Consider the listing below. Extract exactly the lines from the line containing "Given: Enable center text alignment" to the line containing "Given: Choose Manual control mode", both included.

========

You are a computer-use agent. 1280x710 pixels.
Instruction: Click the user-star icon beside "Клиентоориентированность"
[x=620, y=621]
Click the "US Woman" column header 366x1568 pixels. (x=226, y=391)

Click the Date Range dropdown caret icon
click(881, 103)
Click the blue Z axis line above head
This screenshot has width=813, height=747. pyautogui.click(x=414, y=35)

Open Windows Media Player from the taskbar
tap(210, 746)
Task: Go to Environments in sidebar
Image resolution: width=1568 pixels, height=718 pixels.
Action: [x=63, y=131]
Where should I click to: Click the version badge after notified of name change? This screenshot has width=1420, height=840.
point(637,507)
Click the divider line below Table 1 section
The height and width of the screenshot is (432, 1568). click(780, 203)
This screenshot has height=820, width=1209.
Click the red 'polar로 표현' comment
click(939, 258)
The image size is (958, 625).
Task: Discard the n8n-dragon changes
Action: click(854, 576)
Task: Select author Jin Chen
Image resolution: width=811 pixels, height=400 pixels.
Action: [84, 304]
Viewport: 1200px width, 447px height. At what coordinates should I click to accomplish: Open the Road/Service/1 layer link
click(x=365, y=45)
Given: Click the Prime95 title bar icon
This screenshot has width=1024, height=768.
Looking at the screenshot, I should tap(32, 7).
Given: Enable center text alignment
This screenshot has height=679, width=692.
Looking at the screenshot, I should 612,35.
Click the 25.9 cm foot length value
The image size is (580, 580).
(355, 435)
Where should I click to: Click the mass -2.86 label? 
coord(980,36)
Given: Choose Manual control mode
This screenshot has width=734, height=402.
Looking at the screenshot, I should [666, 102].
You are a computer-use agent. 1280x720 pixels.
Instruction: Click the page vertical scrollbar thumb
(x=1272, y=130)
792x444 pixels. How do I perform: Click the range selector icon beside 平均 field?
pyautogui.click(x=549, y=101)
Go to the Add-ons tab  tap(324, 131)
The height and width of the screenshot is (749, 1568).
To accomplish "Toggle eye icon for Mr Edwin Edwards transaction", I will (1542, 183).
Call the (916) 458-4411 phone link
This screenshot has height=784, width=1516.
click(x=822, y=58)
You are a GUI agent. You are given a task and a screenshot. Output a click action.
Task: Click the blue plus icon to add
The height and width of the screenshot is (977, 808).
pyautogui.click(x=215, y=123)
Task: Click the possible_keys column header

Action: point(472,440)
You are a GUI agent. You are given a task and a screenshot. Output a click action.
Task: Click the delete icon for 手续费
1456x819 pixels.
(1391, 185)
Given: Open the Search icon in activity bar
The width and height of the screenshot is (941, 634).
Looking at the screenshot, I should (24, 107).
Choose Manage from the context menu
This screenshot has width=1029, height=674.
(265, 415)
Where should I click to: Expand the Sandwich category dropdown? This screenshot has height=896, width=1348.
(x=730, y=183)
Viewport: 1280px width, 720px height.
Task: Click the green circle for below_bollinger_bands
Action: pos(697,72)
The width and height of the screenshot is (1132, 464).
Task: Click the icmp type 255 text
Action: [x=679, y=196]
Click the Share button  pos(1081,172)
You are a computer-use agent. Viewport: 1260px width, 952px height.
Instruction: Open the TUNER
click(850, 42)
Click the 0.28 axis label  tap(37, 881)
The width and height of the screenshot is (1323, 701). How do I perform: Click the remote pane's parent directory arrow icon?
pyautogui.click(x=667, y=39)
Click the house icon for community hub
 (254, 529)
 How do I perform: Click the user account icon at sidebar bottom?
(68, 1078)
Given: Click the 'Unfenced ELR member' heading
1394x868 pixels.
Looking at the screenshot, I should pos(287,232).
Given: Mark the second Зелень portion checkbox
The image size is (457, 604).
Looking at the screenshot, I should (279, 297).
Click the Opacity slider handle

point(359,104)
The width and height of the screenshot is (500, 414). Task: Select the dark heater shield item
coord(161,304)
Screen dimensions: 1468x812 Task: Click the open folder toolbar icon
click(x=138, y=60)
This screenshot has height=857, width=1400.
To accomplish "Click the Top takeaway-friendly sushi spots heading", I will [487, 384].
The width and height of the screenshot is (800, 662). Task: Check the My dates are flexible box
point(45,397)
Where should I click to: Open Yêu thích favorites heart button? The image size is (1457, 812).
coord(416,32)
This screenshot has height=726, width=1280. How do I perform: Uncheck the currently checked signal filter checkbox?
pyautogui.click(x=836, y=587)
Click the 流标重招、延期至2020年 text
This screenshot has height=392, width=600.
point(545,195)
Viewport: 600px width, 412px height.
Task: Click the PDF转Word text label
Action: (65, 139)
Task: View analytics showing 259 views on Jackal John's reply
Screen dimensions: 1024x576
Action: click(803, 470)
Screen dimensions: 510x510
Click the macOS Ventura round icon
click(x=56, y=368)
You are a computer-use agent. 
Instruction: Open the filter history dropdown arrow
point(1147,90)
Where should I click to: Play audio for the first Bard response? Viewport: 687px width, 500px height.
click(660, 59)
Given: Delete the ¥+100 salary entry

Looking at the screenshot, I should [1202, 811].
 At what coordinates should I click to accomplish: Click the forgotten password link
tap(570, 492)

========

• ANSWER SPACE:
Given: Enable center text alignment
This screenshot has height=679, width=692.
Looking at the screenshot, I should 612,35.
Click the 25.9 cm foot length value
The image size is (580, 580).
(355, 435)
Where should I click to: Click the mass -2.86 label? 
coord(980,36)
Given: Choose Manual control mode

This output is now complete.